Creatine is one of the most common supplements used in the fitness industry. Some people swear by its use and others say it’s not worth the risk. I’m going to discuss what creatine is and common questions/misconceptions about its use.
Creatine is an amino acid found in the muscles and brain. Creatine turns into creatine phosphate, which helps make adenosine triphosphate (ATP). ATP generates energy within the body. The ATP-creatine phosphate energy system is responsible for quick, explosive movements that are short in duration.
Creatine can be consumed by meats and fish. Creatine is commonly taken as a supplement in powder or pill form. Creatine's first documented use as a supplement was in the Soviet Union during the 1960s. A professor of exercise biochemistry researched creatine supplementation in elite athletes. His experiments were thought to have played a role in the Soviet Union's unprecedented success in powerlifting, wrestling, and gymnastics in the Olympic Games from 1964 to 1994.
Common Questions and Misconceptions About Creatine Supplementation
An internationally renowned team of research experts formed to perform an evidence-based scientific evaluation of the literature regarding creatine supplementation. In February 2021, they published a study using evidence to answer the common questions and misconceptions about creatine supplementation.
1. Does creatine lead to water retention?
Creatine supplementation does not always lead to water retention.
2. Is creatine an anabolic steroid?
No, creatine is not an anabolic steroid.
3. Does creatine cause kidney damage/renal dysfunction?
When taken in the recommended dosages, creatine supplementation does not result in kidney damage or renal dysfunction in healthy individuals.
4. Does creatine cause hair loss/baldness?
The majority of evidence shows no link between creatine use and hair loss or baldness.

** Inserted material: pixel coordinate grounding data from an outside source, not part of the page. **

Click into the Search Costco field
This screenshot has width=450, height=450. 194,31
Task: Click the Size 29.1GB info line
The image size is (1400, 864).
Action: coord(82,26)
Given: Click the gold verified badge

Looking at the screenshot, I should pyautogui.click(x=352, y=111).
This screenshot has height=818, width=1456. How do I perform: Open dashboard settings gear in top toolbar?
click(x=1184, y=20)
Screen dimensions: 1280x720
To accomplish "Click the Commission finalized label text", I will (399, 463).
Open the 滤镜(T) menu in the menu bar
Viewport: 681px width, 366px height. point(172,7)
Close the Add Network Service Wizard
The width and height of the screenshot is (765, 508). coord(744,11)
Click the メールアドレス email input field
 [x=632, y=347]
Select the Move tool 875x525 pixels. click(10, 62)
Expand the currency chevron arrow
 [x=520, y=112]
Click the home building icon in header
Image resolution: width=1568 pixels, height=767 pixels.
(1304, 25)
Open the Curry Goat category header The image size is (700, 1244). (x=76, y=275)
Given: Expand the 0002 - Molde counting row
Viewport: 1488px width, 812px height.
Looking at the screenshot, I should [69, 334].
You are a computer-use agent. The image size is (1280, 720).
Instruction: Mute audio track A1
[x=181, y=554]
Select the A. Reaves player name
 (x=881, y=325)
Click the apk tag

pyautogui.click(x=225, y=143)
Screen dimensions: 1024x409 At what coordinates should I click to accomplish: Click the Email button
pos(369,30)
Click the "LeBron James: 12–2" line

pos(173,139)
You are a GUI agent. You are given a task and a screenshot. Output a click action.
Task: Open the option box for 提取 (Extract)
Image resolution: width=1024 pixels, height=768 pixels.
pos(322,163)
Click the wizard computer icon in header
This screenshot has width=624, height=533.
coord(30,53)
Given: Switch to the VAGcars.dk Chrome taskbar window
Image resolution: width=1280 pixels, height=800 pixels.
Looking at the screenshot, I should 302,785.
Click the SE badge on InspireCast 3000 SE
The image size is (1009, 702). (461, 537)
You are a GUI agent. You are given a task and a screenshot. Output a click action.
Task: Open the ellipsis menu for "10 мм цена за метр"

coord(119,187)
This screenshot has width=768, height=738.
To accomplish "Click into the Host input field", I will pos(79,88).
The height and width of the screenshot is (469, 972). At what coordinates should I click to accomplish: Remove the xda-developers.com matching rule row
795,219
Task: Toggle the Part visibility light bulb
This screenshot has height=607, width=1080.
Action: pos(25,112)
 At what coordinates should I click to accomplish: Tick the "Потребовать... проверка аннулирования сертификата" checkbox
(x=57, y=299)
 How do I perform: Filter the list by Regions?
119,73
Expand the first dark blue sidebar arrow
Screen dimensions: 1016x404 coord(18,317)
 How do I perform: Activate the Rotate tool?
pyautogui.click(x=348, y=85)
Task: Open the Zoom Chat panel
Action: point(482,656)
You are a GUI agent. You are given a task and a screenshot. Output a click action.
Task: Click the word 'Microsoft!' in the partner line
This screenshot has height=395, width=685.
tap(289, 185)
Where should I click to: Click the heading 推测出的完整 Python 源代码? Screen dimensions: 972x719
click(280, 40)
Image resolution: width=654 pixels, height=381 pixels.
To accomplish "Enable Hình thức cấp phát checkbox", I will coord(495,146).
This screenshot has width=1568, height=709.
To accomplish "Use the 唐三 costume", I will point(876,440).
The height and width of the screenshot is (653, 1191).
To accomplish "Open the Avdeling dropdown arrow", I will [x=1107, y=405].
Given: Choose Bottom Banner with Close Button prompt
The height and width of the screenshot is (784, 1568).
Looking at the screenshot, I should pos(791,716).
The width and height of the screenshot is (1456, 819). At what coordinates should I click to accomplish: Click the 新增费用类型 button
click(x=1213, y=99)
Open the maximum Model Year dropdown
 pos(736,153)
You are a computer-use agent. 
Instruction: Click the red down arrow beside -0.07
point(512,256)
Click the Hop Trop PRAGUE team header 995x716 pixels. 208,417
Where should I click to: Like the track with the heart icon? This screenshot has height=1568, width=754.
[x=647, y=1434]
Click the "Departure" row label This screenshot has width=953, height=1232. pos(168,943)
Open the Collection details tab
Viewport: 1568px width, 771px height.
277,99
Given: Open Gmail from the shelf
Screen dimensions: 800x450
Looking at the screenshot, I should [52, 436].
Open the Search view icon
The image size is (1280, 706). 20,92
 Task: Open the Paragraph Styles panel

5. Does creatine lead to dehydration and muscle cramping?
Creatine use does not lead to dehydration or muscle cramping.
6. Is creatine harmful for children and adolescents?
Creatine supplementation appears to be safe and potentially beneficial for children and adolescents.
7. Does creatine increase fat mass?
No, creatine use does not cause an increase in fat mass.
8. Is a creatine “loading phase” required?
A “loading phase” is not required. Smaller daily doses of 0.1 g per kg of body mass are effective.
9. Is creatine beneficial for older adults?
Creatine supplementation alone can be beneficial for muscle gain and performance in older adults, but these improvements are enhanced with the addition of resistance training.
10. Is creatine only useful for resistance/power type activities?
Creatine use has been shown to be beneficial for a variety of athletic and sporting activities.
11. Is creatine only effective for males?
No, creatine supplementation can also help females throughout their lifespan.
12. Are other forms of creatine similar or superior to monohydrate and is creatine stable in solutions/beverages?
Other forms of creatine are not superior to creatine monohydrate. Creatine is stable and soluble in liquids.